Given exercise 1: Can you output the passage from the wild pig hunting thread that begins at the words "Generally we will" and ends with the words "Bassnpro1 (Apr 6, 2004)", copied word for word?

Page excerpt:

⟨

# Wild pig hunting forums



## beetlebailey (May 26, 2009)

I would like to know why there is not a forum for wild pigs. Odnr has a open season in ohio there spreading and destructing habitat in and around ohio. I myself would like to hunt for them, something different. Just would be interesting to see a forum. I dont want to step on any toes!!! Thanks ogfers. Dont know how and who to contact.


----------



## Huntinbull (Apr 10, 2004)

There are some areas of Ohio (generally southern) that have huntable populations, but the majority of the state has next to none. I keep an eye out for sign whenever I am out and about. Have found tracks and scat near Seneca lake. Have heard about sightings near Zaleski (sp?). Have hunted on a preserve in east central Ohio before (not far from Seneca). I think it is more of a right time, right place, thing.


----------



## M.Magis (Apr 5, 2004)

Why would we need another category for an animal that the vast majority of people will never see, much less target?


----------



## sporty (Apr 6, 2004)

Generally we will create a new forum when a particular topic generates enough discussion and, putting the discussion in a new forum would not take away from the existing forum. I haven't seen that much "hog talk" on here.


----------



## Bassnpro1 (Apr 6, 2004)

I think that they would fall under the varmint category and can be discussed in there


----------



## scallop (Apr 1, 2007)

Huntinbull said:


> Have hunted on a preserve in east central Ohio .


if you dont mind my asking what preserve did you hunt and how was the experience. thinking hard about going to one but the whole "canned" hunt is kind of a turn off, there are a couple that say they have fair chase and "real hunting" but have never talked with someone that has done it before.


----------

⟩

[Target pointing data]

⟨

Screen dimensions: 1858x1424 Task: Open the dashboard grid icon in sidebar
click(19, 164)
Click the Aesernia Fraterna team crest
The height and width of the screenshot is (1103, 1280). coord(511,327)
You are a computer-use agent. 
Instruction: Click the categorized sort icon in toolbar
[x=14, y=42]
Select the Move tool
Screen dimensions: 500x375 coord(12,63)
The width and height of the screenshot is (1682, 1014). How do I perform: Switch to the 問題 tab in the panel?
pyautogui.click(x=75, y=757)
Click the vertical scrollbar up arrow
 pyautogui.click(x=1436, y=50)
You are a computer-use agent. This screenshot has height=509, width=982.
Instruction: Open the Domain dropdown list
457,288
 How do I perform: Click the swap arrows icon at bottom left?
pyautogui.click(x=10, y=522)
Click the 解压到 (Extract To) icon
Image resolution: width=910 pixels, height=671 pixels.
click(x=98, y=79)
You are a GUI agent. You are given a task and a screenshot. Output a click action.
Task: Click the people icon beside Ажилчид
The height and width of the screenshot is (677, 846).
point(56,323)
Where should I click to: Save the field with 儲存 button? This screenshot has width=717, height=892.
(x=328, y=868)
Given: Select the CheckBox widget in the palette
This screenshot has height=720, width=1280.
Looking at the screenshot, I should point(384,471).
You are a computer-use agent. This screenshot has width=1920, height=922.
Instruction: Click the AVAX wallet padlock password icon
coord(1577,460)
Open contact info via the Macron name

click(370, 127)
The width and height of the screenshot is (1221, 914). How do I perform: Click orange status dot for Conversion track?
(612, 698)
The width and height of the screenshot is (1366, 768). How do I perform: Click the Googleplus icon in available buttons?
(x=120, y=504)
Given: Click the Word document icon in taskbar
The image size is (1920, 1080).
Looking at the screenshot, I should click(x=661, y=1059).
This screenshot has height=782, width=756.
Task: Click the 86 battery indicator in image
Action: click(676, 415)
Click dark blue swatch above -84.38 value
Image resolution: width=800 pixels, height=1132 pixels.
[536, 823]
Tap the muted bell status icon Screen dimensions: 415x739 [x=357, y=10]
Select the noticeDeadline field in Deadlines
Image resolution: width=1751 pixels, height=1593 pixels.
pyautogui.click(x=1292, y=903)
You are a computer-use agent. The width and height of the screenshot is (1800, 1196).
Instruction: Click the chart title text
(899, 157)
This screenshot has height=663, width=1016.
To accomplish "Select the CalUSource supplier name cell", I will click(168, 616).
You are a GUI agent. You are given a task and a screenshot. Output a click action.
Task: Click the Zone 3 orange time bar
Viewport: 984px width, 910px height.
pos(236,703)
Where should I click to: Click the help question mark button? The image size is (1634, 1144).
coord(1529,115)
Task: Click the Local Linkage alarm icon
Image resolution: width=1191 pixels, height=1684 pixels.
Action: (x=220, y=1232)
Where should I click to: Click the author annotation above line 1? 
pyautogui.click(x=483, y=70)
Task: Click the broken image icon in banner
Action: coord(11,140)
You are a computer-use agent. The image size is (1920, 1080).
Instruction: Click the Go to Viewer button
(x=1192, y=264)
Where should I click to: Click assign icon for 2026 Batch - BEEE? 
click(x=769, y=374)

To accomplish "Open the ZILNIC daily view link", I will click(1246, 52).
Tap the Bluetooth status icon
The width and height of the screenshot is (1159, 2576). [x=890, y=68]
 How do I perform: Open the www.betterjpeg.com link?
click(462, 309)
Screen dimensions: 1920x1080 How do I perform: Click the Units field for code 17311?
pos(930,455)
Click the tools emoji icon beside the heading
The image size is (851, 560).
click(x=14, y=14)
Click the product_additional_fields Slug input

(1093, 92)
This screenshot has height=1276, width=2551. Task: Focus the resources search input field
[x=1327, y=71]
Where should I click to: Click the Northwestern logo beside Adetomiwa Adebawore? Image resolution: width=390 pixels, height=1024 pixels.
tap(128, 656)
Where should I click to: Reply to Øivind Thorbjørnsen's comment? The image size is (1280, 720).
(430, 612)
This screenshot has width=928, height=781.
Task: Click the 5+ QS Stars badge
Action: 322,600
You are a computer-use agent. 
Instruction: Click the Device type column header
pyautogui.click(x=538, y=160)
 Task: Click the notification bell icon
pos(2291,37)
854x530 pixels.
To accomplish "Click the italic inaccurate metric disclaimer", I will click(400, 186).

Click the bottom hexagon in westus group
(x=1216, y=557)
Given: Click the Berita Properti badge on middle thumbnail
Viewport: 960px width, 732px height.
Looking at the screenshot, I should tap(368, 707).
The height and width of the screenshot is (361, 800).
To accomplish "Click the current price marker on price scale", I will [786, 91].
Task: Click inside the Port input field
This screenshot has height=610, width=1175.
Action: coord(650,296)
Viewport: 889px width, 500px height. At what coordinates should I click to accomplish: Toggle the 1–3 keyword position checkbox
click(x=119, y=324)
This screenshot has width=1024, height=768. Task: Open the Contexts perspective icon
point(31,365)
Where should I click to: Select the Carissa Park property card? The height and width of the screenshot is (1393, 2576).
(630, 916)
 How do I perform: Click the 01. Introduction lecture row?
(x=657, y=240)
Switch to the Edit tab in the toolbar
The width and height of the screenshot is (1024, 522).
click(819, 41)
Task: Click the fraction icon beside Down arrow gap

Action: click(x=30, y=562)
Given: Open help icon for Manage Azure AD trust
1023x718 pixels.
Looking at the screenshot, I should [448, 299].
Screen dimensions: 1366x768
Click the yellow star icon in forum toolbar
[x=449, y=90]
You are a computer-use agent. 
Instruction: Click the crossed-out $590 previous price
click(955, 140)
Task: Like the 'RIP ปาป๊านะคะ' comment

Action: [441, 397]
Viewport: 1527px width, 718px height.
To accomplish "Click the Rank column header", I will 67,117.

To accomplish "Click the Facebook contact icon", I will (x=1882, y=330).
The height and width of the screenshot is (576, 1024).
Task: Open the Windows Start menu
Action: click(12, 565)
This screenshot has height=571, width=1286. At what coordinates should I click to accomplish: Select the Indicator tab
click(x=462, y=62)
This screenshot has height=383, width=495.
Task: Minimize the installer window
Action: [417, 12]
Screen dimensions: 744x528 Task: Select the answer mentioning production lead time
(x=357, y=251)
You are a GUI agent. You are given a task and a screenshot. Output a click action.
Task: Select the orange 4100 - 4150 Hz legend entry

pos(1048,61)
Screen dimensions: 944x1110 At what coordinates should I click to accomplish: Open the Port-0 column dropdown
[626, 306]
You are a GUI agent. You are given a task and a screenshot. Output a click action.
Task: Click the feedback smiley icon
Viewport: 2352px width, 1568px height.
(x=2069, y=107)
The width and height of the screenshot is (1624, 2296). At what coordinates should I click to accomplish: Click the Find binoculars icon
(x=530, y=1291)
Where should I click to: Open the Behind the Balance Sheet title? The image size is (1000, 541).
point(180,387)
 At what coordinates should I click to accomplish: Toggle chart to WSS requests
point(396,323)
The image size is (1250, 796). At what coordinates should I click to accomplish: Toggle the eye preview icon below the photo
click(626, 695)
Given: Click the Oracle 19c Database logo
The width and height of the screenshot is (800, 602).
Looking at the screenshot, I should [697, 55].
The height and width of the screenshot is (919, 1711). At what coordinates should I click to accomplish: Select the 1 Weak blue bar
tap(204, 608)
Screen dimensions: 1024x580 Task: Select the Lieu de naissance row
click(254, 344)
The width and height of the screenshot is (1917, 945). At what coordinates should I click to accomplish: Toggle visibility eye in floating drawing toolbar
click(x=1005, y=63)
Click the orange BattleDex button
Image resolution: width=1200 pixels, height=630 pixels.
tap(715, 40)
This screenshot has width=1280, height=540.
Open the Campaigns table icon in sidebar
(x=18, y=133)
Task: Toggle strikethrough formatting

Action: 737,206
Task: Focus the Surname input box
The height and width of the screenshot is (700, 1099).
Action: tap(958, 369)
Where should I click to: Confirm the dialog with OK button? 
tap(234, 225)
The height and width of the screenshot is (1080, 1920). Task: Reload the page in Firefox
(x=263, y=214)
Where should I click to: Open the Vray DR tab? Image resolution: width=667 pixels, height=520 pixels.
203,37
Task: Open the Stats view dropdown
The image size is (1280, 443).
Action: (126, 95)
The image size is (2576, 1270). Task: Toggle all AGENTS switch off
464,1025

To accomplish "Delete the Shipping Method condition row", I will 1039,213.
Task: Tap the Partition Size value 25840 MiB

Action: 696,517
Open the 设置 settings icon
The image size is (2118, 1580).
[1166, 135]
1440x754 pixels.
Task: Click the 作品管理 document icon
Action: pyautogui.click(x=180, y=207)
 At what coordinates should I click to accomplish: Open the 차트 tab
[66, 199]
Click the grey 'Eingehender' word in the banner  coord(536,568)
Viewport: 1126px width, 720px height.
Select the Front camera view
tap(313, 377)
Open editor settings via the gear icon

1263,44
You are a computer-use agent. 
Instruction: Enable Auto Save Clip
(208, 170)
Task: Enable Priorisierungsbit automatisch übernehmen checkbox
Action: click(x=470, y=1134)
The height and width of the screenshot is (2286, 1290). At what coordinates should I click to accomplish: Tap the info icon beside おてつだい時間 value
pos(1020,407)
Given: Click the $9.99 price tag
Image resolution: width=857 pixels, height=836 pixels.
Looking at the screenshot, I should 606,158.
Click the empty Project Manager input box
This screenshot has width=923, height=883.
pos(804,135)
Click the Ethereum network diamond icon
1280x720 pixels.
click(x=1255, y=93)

⟩

Given exercise 2: Return, unchanged, the lines of the records starting at the line that contains "You are a computer-use agent. The image" and ending after the line that contains "click(x=119, y=324)".

Expected answer 1:
Generally we will create a new forum when a particular topic generates enough discussion and, putting the discussion in a new forum would not take away from the existing forum. I haven't seen that much "hog talk" on here.


----------



## Bassnpro1 (Apr 6, 2004)

Expected answer 2:
You are a computer-use agent. The image size is (1920, 1080).
Instruction: Click the Go to Viewer button
(x=1192, y=264)
Where should I click to: Click assign icon for 2026 Batch - BEEE? 
click(x=769, y=374)

To accomplish "Open the ZILNIC daily view link", I will click(1246, 52).
Tap the Bluetooth status icon
The width and height of the screenshot is (1159, 2576). [x=890, y=68]
 How do I perform: Open the www.betterjpeg.com link?
click(462, 309)
Screen dimensions: 1920x1080 How do I perform: Click the Units field for code 17311?
pos(930,455)
Click the tools emoji icon beside the heading
The image size is (851, 560).
click(x=14, y=14)
Click the product_additional_fields Slug input

(1093, 92)
This screenshot has height=1276, width=2551. Task: Focus the resources search input field
[x=1327, y=71]
Where should I click to: Click the Northwestern logo beside Adetomiwa Adebawore? Image resolution: width=390 pixels, height=1024 pixels.
tap(128, 656)
Where should I click to: Reply to Øivind Thorbjørnsen's comment? The image size is (1280, 720).
(430, 612)
This screenshot has width=928, height=781.
Task: Click the 5+ QS Stars badge
Action: 322,600
You are a computer-use agent. 
Instruction: Click the Device type column header
pyautogui.click(x=538, y=160)
 Task: Click the notification bell icon
pos(2291,37)
854x530 pixels.
To accomplish "Click the italic inaccurate metric disclaimer", I will click(400, 186).

Click the bottom hexagon in westus group
(x=1216, y=557)
Given: Click the Berita Properti badge on middle thumbnail
Viewport: 960px width, 732px height.
Looking at the screenshot, I should tap(368, 707).
The height and width of the screenshot is (361, 800).
To accomplish "Click the current price marker on price scale", I will [786, 91].
Task: Click inside the Port input field
This screenshot has height=610, width=1175.
Action: coord(650,296)
Viewport: 889px width, 500px height. At what coordinates should I click to accomplish: Toggle the 1–3 keyword position checkbox
click(x=119, y=324)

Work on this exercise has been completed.